Not since 1976, when Gerald Ford fought and finally lost against Jimmy Carter, have Republicans felt so uneasy at this stage in a campaign. Poll after poll tells them the same thing: Mr Bush needs something close to a miracle to win. What is more, the anxiety is breeding division.

In an uncomfortable role-reversal with the Democrats, the Republicans are split on a number of issues, notably abortion rights and economic policy. Underlying these arguments are factional tensions between conservatives and moderates over campaign strategy and the identity of the party.

The strife over abortion, which may boil over in debate in the hall this evening, is emblematic of that struggle. At pre-convention policy hearings here last week, officials voted amid bitter argument to retain the party's commitment to outlawing abortions as a matter of constitutional law. This in spite of polls showing that even among delegates coming to the convention a majority are against so radical a stance.

While conservatives celebrated the reaffirmation of the anti-abortion position, pro-choice Republicans reacted with fury. Others more dispassionate about the issue worried out loud about the damage done to efforts to woo back the centre vote, in particular the so-called Reagan Democrats who defected to the Republicans in the 1980s but seem to be edging home to Bill Clinton. Apparently aware of the risks, Mr and Mrs Bush last week sent out softer signals from Washington, distancing themselves from the party stand.

A similar fight rages over taxation, with a notable clique of right-wing Republicans, including the Housing Secretary, Jack Kemp, putting public pressure on President Bush to re-establish a course of dramatic tax reductions and deregulation to revive the economy. There was also embarrassing confusion last week over plans to include in the party platform a repudiation of Mr Bush's 1990 retreat on his 'No-New Taxes' pledge of 1988. The White House came down hard on that idea and it had to be ditched.

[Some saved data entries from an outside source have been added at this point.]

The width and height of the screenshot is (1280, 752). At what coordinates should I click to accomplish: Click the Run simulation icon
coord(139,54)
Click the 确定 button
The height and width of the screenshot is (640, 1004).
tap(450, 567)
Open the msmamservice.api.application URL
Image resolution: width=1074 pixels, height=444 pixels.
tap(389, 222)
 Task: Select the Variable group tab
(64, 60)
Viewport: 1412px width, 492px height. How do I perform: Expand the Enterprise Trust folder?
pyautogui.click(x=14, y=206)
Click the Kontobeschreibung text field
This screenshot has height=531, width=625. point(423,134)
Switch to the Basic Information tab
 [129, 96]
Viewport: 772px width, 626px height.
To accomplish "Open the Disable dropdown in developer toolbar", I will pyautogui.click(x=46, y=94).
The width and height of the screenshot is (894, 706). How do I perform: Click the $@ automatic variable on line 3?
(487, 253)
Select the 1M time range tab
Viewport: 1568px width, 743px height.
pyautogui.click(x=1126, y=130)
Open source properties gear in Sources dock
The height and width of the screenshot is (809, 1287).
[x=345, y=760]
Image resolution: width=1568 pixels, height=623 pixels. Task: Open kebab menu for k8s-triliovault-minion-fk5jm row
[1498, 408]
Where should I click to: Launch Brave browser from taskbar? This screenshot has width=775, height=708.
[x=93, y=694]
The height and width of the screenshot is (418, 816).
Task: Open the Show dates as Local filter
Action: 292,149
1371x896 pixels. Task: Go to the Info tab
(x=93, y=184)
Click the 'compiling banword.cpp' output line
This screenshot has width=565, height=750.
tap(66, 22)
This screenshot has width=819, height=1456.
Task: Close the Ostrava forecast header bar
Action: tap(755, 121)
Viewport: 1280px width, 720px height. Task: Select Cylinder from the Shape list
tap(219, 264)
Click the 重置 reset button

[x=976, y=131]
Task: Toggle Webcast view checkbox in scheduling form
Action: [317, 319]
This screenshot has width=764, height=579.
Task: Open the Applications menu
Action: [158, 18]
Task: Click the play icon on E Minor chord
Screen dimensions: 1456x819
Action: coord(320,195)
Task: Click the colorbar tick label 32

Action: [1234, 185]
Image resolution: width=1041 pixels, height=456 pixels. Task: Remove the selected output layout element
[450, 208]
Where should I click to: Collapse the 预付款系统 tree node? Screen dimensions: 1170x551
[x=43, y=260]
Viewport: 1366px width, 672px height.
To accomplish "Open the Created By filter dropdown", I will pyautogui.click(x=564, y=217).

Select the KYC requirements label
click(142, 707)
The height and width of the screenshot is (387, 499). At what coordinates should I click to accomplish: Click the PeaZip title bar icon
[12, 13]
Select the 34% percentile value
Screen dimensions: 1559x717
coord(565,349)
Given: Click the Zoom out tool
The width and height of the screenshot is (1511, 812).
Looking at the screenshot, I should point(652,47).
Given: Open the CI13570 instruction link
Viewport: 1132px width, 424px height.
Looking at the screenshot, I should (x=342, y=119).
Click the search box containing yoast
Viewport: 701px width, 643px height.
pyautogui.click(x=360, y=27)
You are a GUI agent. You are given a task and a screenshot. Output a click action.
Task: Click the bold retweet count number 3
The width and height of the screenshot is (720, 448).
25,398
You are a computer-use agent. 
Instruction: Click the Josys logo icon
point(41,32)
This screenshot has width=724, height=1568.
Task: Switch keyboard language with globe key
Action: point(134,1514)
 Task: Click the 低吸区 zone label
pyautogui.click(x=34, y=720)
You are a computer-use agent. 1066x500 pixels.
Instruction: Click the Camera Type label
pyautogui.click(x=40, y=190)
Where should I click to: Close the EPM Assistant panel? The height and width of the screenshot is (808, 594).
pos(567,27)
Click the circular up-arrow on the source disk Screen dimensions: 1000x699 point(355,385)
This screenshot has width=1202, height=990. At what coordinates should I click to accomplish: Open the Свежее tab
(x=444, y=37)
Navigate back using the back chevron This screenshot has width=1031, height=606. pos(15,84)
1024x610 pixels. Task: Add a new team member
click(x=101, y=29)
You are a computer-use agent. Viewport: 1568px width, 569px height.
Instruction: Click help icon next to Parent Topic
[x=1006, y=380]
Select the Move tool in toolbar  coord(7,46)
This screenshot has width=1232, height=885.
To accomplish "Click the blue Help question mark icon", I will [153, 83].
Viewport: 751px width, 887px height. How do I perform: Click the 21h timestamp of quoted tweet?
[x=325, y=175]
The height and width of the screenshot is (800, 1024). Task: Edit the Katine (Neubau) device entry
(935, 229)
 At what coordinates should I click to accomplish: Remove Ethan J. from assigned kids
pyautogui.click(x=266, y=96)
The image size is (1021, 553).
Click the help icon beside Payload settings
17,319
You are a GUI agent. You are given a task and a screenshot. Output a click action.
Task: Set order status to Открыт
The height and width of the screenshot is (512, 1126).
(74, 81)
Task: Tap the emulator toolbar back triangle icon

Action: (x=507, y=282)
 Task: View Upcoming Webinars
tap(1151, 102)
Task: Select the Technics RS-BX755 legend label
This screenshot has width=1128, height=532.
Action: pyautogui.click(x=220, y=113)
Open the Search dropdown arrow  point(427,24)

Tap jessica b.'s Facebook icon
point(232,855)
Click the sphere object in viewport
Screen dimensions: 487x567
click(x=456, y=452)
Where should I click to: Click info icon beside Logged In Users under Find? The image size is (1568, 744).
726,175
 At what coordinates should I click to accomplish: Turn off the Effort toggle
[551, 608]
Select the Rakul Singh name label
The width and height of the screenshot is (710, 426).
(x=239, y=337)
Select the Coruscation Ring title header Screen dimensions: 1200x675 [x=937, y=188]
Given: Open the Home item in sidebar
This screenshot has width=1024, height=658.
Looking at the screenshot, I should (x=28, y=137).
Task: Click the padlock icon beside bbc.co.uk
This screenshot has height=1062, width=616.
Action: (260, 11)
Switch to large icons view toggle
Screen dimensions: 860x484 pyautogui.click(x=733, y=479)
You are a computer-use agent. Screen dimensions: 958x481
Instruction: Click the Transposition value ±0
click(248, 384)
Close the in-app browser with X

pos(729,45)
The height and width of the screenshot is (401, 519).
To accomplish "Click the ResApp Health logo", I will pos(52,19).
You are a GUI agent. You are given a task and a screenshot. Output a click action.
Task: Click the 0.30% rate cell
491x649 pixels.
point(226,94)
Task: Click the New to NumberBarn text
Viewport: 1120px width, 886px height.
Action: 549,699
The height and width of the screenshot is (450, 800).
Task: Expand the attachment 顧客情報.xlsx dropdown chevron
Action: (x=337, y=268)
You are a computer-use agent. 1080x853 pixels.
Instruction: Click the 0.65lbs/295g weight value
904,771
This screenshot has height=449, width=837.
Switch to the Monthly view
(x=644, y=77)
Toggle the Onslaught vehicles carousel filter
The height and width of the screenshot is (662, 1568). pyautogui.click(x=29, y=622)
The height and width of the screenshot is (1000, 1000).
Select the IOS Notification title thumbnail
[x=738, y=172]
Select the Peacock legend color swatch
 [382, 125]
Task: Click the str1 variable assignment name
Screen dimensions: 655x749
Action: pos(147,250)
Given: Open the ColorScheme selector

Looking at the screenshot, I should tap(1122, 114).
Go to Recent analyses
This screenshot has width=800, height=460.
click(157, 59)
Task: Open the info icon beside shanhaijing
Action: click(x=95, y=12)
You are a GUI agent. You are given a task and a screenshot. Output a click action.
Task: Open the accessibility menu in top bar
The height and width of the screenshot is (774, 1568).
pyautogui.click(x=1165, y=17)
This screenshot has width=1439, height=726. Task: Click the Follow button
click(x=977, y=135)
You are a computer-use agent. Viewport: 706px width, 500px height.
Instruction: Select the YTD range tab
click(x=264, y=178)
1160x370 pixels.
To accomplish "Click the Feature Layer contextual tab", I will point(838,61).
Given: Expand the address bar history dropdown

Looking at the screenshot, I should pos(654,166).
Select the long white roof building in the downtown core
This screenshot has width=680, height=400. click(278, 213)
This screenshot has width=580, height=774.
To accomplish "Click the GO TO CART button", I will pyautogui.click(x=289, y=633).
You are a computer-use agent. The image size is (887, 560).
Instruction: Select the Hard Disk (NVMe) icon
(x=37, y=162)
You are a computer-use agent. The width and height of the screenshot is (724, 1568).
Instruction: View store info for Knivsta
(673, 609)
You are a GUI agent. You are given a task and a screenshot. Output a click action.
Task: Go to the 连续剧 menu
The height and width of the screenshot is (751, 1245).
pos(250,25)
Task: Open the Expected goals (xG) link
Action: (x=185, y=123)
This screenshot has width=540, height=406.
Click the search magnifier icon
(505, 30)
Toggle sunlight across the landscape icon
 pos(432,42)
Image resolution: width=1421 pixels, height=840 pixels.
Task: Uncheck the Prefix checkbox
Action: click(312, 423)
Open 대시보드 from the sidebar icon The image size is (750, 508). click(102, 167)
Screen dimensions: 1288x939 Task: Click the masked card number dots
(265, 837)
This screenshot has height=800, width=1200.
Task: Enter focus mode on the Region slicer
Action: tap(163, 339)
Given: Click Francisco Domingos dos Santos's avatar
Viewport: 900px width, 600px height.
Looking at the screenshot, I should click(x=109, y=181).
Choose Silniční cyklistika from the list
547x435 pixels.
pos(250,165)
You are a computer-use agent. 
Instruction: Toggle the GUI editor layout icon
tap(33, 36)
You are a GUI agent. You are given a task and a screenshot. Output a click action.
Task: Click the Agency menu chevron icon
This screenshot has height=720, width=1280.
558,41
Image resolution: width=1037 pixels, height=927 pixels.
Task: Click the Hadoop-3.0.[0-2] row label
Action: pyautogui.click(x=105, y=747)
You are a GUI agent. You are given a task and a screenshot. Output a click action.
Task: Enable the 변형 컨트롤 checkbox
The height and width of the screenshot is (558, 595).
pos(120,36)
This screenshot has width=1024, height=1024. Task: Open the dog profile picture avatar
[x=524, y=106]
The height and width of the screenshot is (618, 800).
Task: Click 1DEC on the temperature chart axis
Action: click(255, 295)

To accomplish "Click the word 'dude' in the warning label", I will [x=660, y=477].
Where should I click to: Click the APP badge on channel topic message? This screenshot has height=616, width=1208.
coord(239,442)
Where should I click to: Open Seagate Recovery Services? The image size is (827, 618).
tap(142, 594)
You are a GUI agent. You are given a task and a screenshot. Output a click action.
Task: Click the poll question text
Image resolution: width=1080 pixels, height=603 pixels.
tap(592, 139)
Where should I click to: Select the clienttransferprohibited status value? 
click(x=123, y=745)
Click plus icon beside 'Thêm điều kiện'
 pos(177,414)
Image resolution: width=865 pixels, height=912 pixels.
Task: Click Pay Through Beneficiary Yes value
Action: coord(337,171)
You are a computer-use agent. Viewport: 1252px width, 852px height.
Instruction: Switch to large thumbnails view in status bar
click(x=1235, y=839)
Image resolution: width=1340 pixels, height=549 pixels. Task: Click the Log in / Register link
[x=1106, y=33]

And all the while the jockeying has been going on, not least by Mr Kemp, for the soul of the party in 1996. Even if Mr Bush wins in November, he is not able, constitutionally, to go for a third term, and the battle to replace him and challenge Vice-President Dan Quayle is under way. Another pretender is Pat Buchanan, Mr Bush's right- wing nemesis in the early primaries, who will reaffirm his conservative agenda in a speech tonight.

Beyond all this, there is the grim discontent of many Republican members of Congress, who see their hopes earlier in the year of pushing back the dominance of Democrats on the Hill sapped by the flagging popularity of the President. Recent polls suggest even a probable Democrat advance after November.

Many, fearing that their own re- election prospects are being jeopardised, have rushed to distance themselves from the President. And, remarkably, more than half of all Republican senators and representatives have said they intend staying away from the convention this time.

For the party managers, the enemy this week will be the domestic media, especially television, with their ears to the vestry door, hungry for stories of disarray and dissent to enliven what would otherwise be a fairly unnewsworthy event. Their only hope is that last week's news of James Baker's transfer to the White House combined with the razzmatazz of events in the hall will combine to lift spirits and stir feelings of loyalty.